Yesterday’s Senate Finance Committee hearing on the estate tax resulted in some good theatrics, but little in the way of comfort to those family businesses attempting to plan their way past the tax.

Berkshire Hathaway’s Warren Buffett, the world’s third wealthiest man, was on hand to lend his support to the tax. Mr. Buffett argued that “dynastic wealth” is on the rise, putting lower income Americans at a great disadvantage. The estate tax is necessary, he observed, to help break up these large concentrations of wealth.

Mr. Buffett failed to recognize the impact the tax has on family-owned businesses. Nor did he reflect on his own contribution to wealth concentration by buying closely-held family businesses and making them part of publicly-held Berkshire-Hathaway. Finally, he failed to explain why he gives lip service to a tax he is taking such pains to avoid.

The other panelists were more coherent in their remarks, observing that many of the estates impacted by the tax will be worth less than $5 millionb – hardly the “dynastic wealth” cited by Mr. Buffett. Under a revived death tax, many of these farms and businesses will find it more difficult to transition to the next generation.

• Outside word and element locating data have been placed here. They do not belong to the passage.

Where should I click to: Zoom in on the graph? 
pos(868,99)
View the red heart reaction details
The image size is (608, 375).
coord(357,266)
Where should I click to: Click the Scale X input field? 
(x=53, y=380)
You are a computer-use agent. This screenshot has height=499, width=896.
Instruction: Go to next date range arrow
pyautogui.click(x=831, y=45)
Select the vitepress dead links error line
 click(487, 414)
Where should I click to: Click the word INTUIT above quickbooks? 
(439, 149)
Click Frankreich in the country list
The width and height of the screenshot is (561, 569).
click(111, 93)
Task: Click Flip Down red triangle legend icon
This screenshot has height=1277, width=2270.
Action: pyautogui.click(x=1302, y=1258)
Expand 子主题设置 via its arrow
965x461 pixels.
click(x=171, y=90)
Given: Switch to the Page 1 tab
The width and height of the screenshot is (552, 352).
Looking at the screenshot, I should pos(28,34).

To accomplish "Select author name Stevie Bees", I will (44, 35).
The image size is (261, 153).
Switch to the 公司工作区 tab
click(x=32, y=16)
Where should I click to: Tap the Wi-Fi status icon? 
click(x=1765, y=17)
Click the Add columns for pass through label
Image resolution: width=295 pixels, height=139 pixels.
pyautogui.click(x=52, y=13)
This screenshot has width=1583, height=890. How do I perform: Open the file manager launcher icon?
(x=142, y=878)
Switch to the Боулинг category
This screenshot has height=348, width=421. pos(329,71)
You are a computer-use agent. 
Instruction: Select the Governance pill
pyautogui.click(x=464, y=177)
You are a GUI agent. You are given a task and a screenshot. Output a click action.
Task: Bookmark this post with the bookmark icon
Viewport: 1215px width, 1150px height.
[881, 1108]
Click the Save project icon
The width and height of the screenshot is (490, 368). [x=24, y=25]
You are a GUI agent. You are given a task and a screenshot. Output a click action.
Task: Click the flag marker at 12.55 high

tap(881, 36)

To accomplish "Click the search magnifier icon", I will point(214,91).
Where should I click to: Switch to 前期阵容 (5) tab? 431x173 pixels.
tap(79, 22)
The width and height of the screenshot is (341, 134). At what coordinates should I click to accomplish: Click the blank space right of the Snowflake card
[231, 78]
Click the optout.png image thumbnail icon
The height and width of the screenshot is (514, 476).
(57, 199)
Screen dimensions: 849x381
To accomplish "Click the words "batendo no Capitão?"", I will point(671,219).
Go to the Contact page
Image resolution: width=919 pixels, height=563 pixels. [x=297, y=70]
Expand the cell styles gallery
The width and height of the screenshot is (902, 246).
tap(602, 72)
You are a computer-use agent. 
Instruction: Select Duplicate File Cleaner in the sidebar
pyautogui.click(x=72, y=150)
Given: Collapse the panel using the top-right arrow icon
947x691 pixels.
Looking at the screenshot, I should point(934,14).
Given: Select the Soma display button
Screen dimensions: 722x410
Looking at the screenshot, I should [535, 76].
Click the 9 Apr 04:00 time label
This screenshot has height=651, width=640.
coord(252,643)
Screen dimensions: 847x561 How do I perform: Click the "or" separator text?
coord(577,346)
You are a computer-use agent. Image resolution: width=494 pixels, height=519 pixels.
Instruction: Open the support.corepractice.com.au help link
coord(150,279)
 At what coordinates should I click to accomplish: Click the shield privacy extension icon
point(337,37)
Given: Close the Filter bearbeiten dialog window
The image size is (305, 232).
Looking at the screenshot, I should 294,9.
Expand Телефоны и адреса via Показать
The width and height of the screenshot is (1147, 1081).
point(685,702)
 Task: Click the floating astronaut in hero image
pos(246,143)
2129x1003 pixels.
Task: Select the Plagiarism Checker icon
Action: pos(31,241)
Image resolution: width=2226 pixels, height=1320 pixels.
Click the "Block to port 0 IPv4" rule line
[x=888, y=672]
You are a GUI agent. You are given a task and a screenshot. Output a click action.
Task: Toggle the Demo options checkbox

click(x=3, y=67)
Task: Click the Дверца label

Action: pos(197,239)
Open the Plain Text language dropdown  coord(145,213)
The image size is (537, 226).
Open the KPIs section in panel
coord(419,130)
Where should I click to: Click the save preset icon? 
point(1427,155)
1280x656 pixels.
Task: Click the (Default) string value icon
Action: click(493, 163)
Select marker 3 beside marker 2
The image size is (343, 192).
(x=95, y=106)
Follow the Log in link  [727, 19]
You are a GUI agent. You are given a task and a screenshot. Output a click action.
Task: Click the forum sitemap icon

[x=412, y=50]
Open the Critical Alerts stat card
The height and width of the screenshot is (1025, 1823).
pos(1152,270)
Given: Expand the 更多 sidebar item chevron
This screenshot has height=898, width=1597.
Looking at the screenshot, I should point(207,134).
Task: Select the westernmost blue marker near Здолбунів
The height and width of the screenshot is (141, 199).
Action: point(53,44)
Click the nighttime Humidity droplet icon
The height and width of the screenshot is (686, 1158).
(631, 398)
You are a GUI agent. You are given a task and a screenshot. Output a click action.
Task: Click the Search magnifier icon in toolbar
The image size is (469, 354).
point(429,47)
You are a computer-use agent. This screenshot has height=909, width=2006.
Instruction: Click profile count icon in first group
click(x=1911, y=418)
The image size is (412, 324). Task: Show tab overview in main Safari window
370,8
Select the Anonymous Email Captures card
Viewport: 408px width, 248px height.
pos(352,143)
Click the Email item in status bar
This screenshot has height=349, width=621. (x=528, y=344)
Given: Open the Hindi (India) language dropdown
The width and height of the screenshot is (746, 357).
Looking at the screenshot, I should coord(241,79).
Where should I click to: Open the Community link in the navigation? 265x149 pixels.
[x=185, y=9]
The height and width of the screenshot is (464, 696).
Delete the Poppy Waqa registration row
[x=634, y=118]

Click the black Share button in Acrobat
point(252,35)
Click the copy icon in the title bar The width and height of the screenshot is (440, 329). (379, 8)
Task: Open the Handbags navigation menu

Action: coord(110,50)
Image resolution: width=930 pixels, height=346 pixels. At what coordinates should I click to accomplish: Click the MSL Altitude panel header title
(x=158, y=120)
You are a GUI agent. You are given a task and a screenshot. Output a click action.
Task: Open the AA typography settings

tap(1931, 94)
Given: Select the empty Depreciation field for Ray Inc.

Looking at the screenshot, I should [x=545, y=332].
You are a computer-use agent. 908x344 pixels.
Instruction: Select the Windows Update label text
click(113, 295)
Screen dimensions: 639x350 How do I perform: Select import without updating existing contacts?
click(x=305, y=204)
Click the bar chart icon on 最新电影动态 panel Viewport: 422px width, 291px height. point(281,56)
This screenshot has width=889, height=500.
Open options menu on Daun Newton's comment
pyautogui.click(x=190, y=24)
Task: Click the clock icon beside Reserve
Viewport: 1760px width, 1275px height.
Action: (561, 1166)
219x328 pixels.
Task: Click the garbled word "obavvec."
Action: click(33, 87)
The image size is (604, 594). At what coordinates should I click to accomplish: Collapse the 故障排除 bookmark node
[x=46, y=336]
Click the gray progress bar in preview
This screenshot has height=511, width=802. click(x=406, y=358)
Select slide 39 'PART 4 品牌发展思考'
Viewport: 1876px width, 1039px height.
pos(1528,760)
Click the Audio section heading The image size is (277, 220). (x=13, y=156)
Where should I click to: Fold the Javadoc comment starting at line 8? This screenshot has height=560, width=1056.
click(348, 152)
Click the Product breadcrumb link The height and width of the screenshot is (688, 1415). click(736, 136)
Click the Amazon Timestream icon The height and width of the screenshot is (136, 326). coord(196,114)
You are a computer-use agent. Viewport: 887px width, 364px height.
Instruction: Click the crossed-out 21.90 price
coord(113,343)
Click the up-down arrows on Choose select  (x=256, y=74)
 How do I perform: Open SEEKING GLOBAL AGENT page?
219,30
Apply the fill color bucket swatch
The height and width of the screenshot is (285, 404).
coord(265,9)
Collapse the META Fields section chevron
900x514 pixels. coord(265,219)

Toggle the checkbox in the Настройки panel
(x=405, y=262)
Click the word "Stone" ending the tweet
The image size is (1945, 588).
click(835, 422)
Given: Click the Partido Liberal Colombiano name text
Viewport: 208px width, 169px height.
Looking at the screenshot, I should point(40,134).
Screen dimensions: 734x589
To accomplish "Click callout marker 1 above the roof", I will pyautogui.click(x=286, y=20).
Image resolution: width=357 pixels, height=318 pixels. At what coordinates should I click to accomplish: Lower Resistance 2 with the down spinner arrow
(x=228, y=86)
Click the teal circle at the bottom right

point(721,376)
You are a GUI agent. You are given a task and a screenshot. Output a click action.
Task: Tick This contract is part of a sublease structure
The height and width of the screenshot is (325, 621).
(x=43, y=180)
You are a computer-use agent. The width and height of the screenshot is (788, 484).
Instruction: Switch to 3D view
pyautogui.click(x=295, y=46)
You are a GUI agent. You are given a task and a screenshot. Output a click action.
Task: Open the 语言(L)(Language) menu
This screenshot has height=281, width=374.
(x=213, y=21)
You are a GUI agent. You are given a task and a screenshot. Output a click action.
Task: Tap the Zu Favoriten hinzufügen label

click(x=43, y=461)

Members of the Committee, including those who support full repeal, were quick to point out that a repeal of the estate tax is unlikely at this juncture, but they did acknowledge that Congress needs to act before the tax rises from the dead in 2011.

What might these changes be? Several options were discussed, including raising the exclusion to $5 million while lowering the top rate. While there’s considerable disagreement over what that top rate should be, most committee members agreed that the new rate structure should increase more gradually and that it should be fully-indexed. Others, including Sen. Lincoln, expressed interest in creating a long-term payment plan for the tax that may go a long way in reducing the heavy burden families experience after the death of the company’s owner.

Where do we go from here? Chairman Baucus has indicated that he will hold at least one more hearing and then mark up on a compromise early next year.

What will the compromise look like? The small business groups want at least a $5 million exclusion, while the larger estates are seeking to lower the top rate. Given that even Senator Clinton has endorsed a $3.5 million exclusion / 45 percent top rate as part of her presidential proposals, whatever is worked out should be an improvement over the pre-2001 rules.

In any case, we will be sure to keep you informed of the latest proposals.